CRISTIANI IN INDIA PROMOTORI GIUSTIZIA, PORTATORI PACE

CITTA’ DEL VATICANO, 19 SET. 2011 (VIS). “Quale parte della sua antica e ricca eredità, l’India ha una lunga ed illustre presenza cristiana che ha dato un importante contributo alla società indiana e ha apportato beneficio alla vostra cultura in numerosi modi, arricchendo la vita di tantissimi cittadini, non soltanto dei cattolici”, ha detto il Papa al Sesto Gruppo dei Vescovi Latini della Conferenza Episcopale dell’India, provenienti dalle Province di Agra, New Delhi, Bhopal e dal Vicariato Apostolico di Nepal, al termine della Visita “ad Limina Apostolorum”.

“Soprattutto, la Chiesa in India proclama la fede e l’amore per la società nel suo complesso, ponendo tale fede in pratica con una sollecitudine verso tutte le persone, in ogni aspetto della vita spirituale e materiale. (…) In particolare, la Chiesa Cattolica è amica dei poveri. Come Cristo, essa accoglie senza eccezioni tutti coloro che le si avvicinino per ascoltare il divino messaggio di pace, speranza e salvezza. Inoltre, in obbedienza al Signore, la Chiesa continua a far ciò senza distinzione di ‘tribù, lingua, popolo e nazione’, perché in Cristo noi ‘siamo un solo corpo’. È perciò imperativo che il clero, i religiosi e i catechisti nelle vostre diocesi siano attenti alle diverse circostanze linguistiche, culturali ed economiche delle persone che servono”.

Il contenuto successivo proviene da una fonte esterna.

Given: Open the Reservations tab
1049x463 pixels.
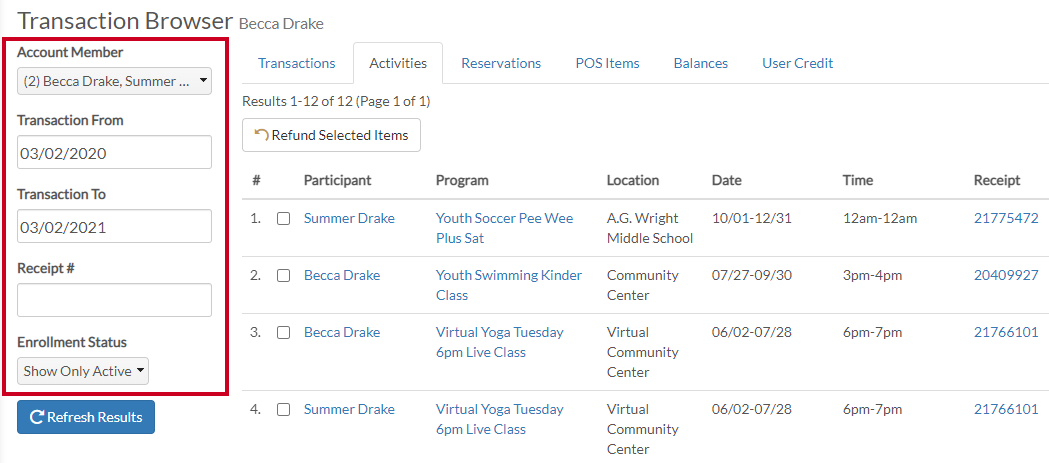Looking at the screenshot, I should [501, 64].
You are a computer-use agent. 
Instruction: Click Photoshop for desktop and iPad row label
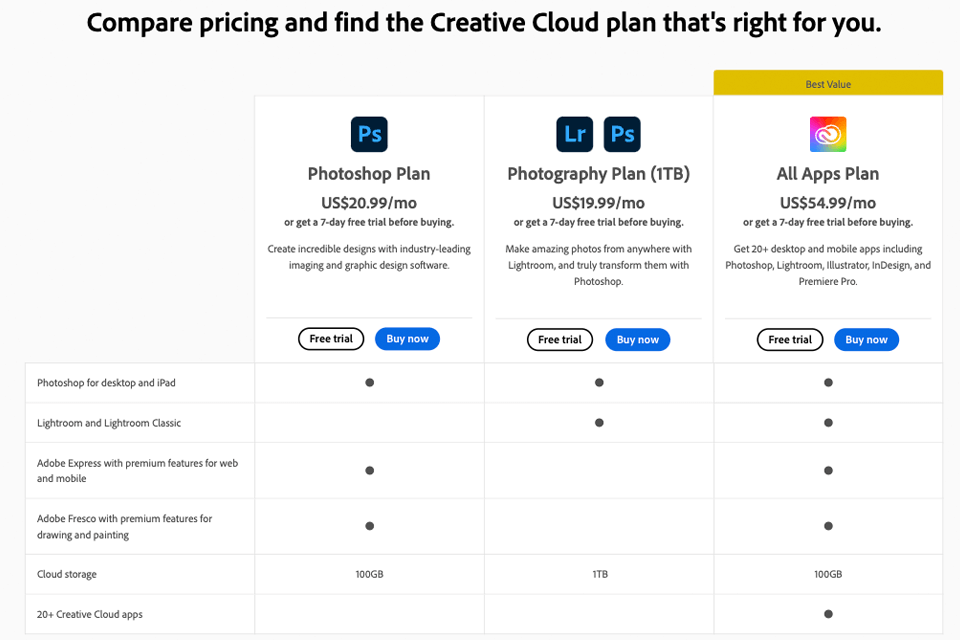106,383
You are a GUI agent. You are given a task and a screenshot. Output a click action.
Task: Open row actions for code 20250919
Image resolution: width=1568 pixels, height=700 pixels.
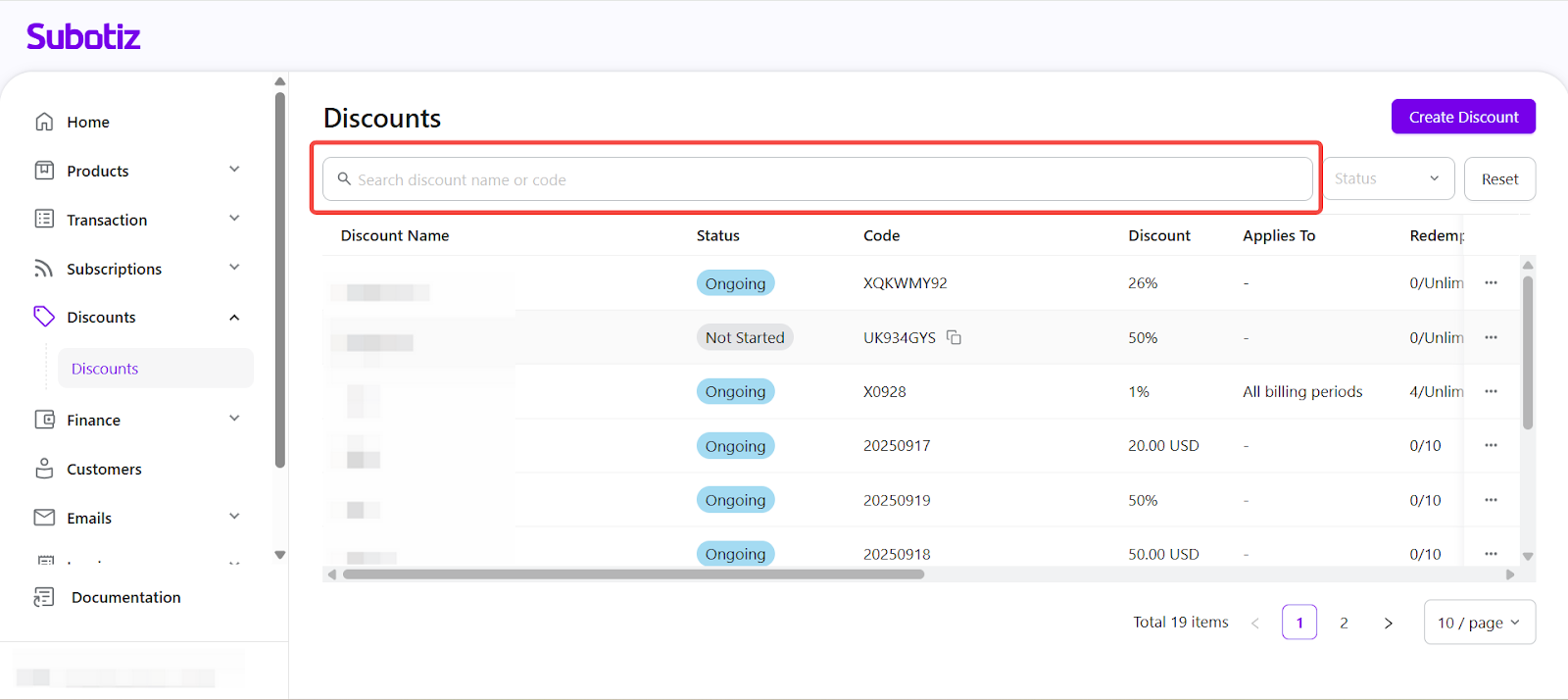click(1491, 500)
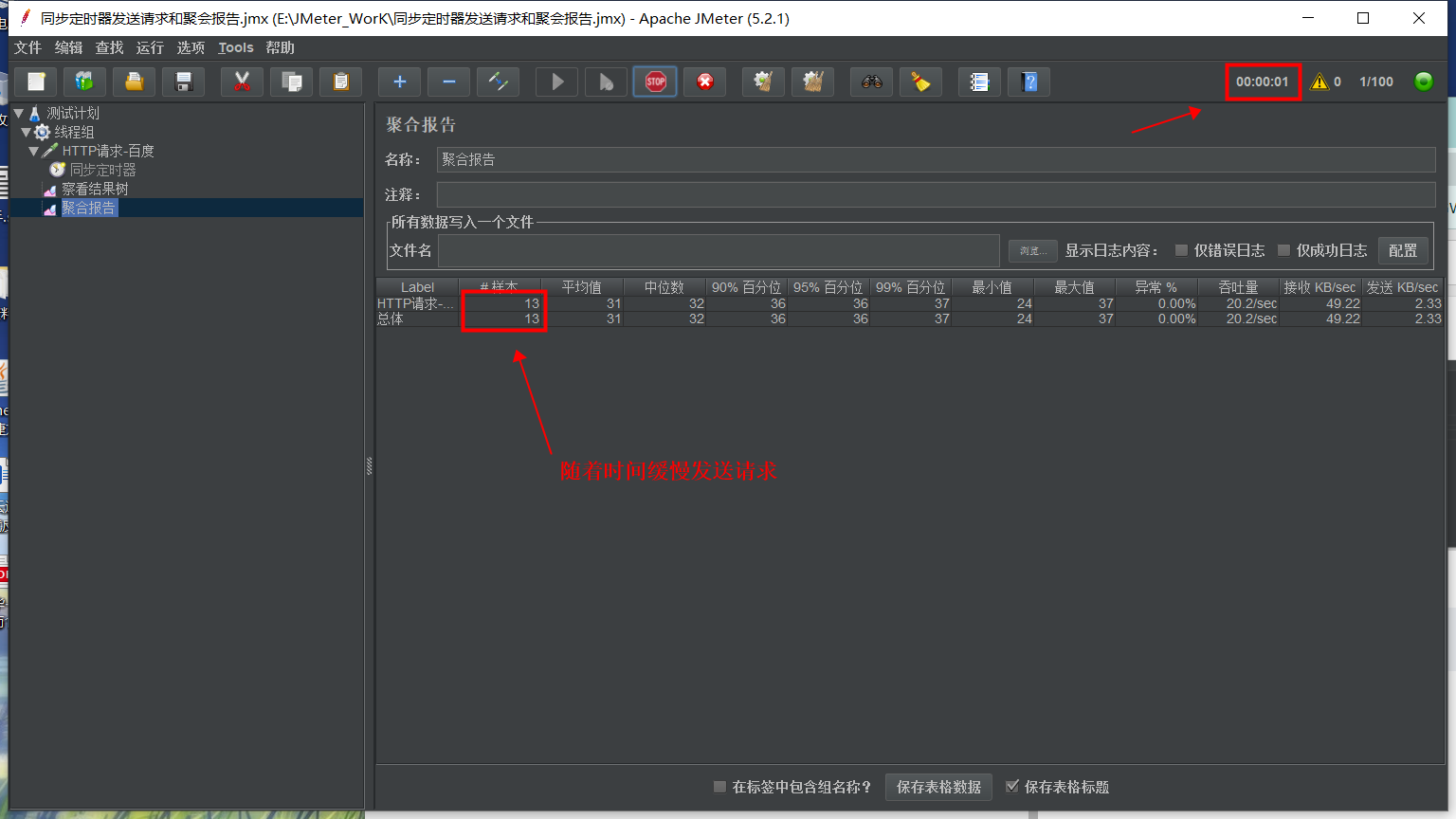The height and width of the screenshot is (819, 1456).
Task: Add a new element with the plus icon
Action: click(x=399, y=82)
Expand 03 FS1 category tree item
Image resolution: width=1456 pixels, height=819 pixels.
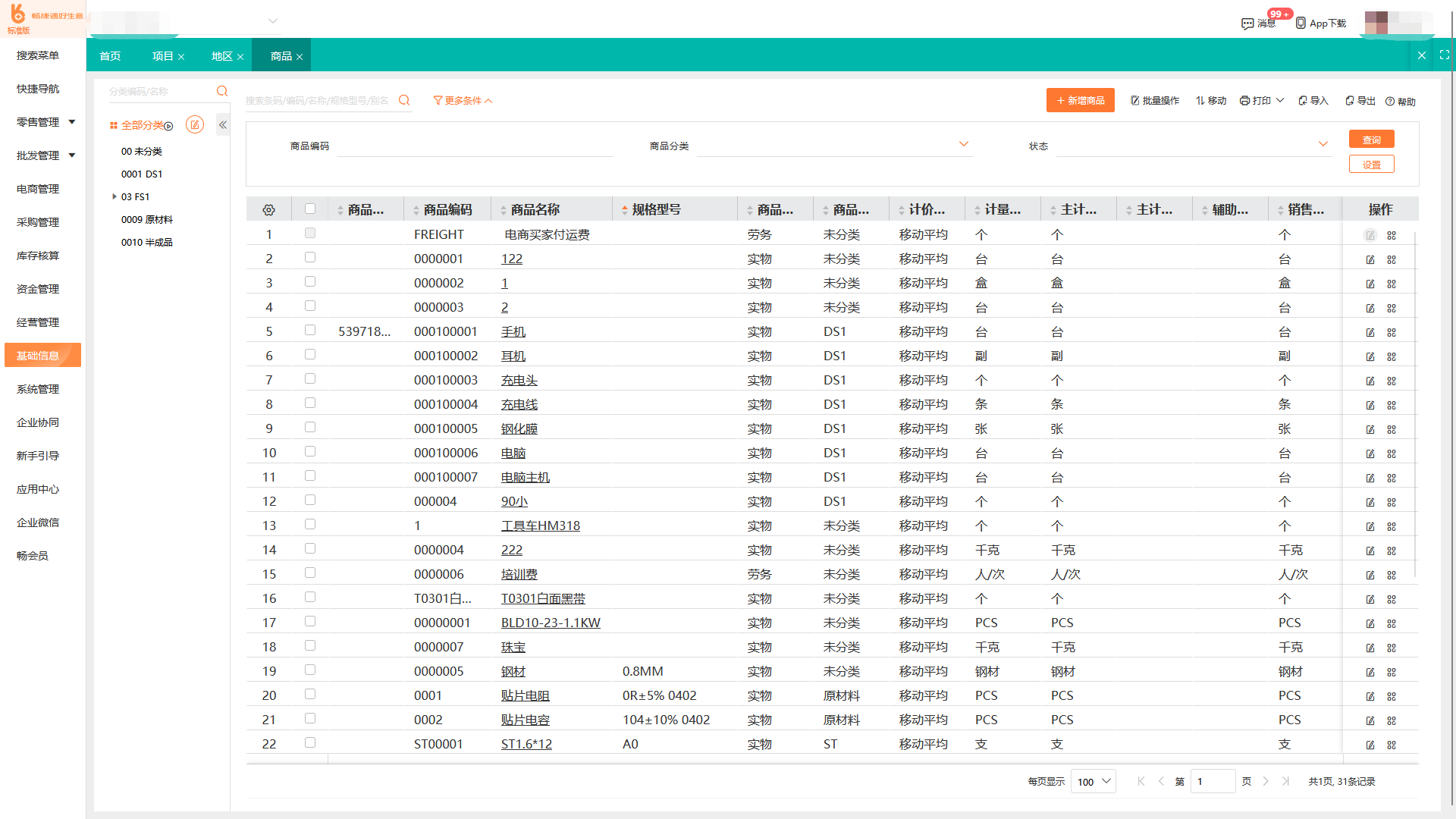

“Anche se voi, cari fratelli” – ha proseguito il Papa – “dovete tener conto delle sfide che la natura missionaria della Chiesa comporta, dovete essere sempre pronti a diffondere il Regno di Dio e a seguire le orme di Cristo, Lui stesso frainteso, disprezzato, falsamente accusato e che soffrì per amore della verità. Non fatevi scoraggiare quando tali prove si presentano nel vostro ministero, e in quello dei vostri sacerdoti e religiosi. Il nostro credere nella certezza della Risurrezione di Cristo ci dà la fiducia e il coraggio di affrontare tutto ciò che può ostacolare ‘l’edificazione del Regno di Dio'”.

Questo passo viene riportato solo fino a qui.